(Word and element pointing listing)
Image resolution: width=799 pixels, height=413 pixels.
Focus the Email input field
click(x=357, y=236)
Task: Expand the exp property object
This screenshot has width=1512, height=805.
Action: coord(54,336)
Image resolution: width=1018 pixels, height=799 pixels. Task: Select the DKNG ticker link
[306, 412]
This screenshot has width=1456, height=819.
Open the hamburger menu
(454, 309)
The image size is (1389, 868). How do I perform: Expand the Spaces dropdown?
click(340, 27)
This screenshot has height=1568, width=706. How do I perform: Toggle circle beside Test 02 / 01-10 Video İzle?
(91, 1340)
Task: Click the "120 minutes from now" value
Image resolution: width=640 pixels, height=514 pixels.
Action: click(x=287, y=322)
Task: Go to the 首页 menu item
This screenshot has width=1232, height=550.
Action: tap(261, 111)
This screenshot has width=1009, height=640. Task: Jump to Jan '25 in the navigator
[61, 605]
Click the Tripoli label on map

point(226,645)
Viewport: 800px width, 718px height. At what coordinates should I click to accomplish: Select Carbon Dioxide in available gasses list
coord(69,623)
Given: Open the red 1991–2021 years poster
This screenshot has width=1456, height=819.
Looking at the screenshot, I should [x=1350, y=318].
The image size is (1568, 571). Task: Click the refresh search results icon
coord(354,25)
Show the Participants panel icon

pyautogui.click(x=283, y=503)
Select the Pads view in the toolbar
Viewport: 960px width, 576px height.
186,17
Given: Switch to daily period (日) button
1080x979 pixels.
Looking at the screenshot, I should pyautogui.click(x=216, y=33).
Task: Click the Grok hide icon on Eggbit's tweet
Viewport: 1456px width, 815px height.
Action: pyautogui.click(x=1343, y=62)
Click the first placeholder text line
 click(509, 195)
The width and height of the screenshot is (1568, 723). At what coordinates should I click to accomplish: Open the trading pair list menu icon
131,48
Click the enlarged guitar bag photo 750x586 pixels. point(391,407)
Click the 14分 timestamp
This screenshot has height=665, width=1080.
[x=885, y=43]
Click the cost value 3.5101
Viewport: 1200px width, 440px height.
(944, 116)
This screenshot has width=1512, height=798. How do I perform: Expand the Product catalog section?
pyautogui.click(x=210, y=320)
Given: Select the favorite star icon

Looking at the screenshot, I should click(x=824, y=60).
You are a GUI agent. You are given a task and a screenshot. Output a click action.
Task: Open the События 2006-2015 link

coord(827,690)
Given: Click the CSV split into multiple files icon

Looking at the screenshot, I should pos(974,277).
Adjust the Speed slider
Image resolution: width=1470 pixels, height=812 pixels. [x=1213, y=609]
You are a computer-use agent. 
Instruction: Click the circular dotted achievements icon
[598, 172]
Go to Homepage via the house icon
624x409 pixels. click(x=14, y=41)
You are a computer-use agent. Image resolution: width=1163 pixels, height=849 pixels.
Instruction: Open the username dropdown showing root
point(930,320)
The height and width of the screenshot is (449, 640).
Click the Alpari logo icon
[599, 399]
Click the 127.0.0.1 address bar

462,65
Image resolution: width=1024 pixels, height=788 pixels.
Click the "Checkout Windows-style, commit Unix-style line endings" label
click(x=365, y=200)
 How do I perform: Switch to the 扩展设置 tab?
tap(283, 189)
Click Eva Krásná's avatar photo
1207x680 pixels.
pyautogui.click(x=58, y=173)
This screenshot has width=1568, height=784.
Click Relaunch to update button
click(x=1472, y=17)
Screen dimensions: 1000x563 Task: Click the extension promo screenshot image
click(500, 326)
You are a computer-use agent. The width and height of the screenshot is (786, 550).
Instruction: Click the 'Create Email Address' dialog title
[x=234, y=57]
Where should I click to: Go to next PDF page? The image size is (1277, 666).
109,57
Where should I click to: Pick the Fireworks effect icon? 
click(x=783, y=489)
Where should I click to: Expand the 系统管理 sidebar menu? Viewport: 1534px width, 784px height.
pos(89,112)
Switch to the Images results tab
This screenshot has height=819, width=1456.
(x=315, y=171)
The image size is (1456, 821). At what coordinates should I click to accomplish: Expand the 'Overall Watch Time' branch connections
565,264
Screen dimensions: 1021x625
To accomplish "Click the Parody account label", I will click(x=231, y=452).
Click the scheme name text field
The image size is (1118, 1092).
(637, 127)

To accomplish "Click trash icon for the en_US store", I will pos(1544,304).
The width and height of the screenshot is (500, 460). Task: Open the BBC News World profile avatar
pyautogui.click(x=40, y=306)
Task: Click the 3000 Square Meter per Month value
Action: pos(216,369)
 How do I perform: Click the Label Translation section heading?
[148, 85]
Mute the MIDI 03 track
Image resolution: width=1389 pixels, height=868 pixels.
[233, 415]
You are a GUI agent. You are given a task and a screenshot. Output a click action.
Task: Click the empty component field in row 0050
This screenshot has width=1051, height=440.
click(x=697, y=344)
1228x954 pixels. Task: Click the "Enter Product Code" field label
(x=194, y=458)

## Work instructions
In the listing, rewrite the part that opens with the line containing "Task: Go to the 首页 menu item" and closes with the line containing "coord(69,623)", putting "capture" in place of "screenshot" and leaving everything else unchanged.

## Response
Task: Go to the 首页 menu item
This capture has width=1232, height=550.
Action: tap(261, 111)
This capture has width=1009, height=640. Task: Jump to Jan '25 in the navigator
[61, 605]
Click the Tripoli label on map

point(226,645)
Viewport: 800px width, 718px height. At what coordinates should I click to accomplish: Select Carbon Dioxide in available gasses list
coord(69,623)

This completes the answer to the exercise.